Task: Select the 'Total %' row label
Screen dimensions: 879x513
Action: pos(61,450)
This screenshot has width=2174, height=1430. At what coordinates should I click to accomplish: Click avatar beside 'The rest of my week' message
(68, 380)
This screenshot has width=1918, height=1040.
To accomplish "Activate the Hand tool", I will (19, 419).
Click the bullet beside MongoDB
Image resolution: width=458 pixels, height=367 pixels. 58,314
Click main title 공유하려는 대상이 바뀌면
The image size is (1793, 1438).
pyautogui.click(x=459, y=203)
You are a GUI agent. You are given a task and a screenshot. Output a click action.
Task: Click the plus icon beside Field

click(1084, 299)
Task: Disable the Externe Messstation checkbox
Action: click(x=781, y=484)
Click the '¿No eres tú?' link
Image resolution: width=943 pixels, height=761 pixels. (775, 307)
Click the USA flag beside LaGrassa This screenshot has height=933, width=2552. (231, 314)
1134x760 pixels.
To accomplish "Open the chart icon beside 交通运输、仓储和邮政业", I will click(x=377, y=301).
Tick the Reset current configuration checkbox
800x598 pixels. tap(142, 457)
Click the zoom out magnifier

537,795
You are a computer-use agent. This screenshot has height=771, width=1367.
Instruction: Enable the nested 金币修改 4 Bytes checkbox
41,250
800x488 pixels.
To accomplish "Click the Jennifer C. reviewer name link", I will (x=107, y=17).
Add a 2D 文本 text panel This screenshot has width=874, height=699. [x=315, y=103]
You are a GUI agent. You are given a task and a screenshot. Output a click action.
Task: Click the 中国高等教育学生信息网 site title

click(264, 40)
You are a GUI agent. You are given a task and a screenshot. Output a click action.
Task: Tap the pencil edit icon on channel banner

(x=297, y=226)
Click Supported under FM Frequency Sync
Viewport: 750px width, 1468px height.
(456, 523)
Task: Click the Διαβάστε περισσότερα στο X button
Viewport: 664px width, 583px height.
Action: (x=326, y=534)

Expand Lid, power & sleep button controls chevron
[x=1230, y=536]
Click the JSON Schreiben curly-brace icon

Task to carry out: Retype the lines of the listing above, starting at the line that contains "This screenshot has width=1918, height=1040." and ending at the line that contains "will click(x=377, y=301).", both included.

Exercise output:
This screenshot has width=1918, height=1040.
To accomplish "Activate the Hand tool", I will (19, 419).
Click the bullet beside MongoDB
Image resolution: width=458 pixels, height=367 pixels. 58,314
Click main title 공유하려는 대상이 바뀌면
The image size is (1793, 1438).
pyautogui.click(x=459, y=203)
You are a GUI agent. You are given a task and a screenshot. Output a click action.
Task: Click the plus icon beside Field

click(1084, 299)
Task: Disable the Externe Messstation checkbox
Action: click(x=781, y=484)
Click the '¿No eres tú?' link
Image resolution: width=943 pixels, height=761 pixels. (775, 307)
Click the USA flag beside LaGrassa This screenshot has height=933, width=2552. (231, 314)
1134x760 pixels.
To accomplish "Open the chart icon beside 交通运输、仓储和邮政业", I will click(x=377, y=301).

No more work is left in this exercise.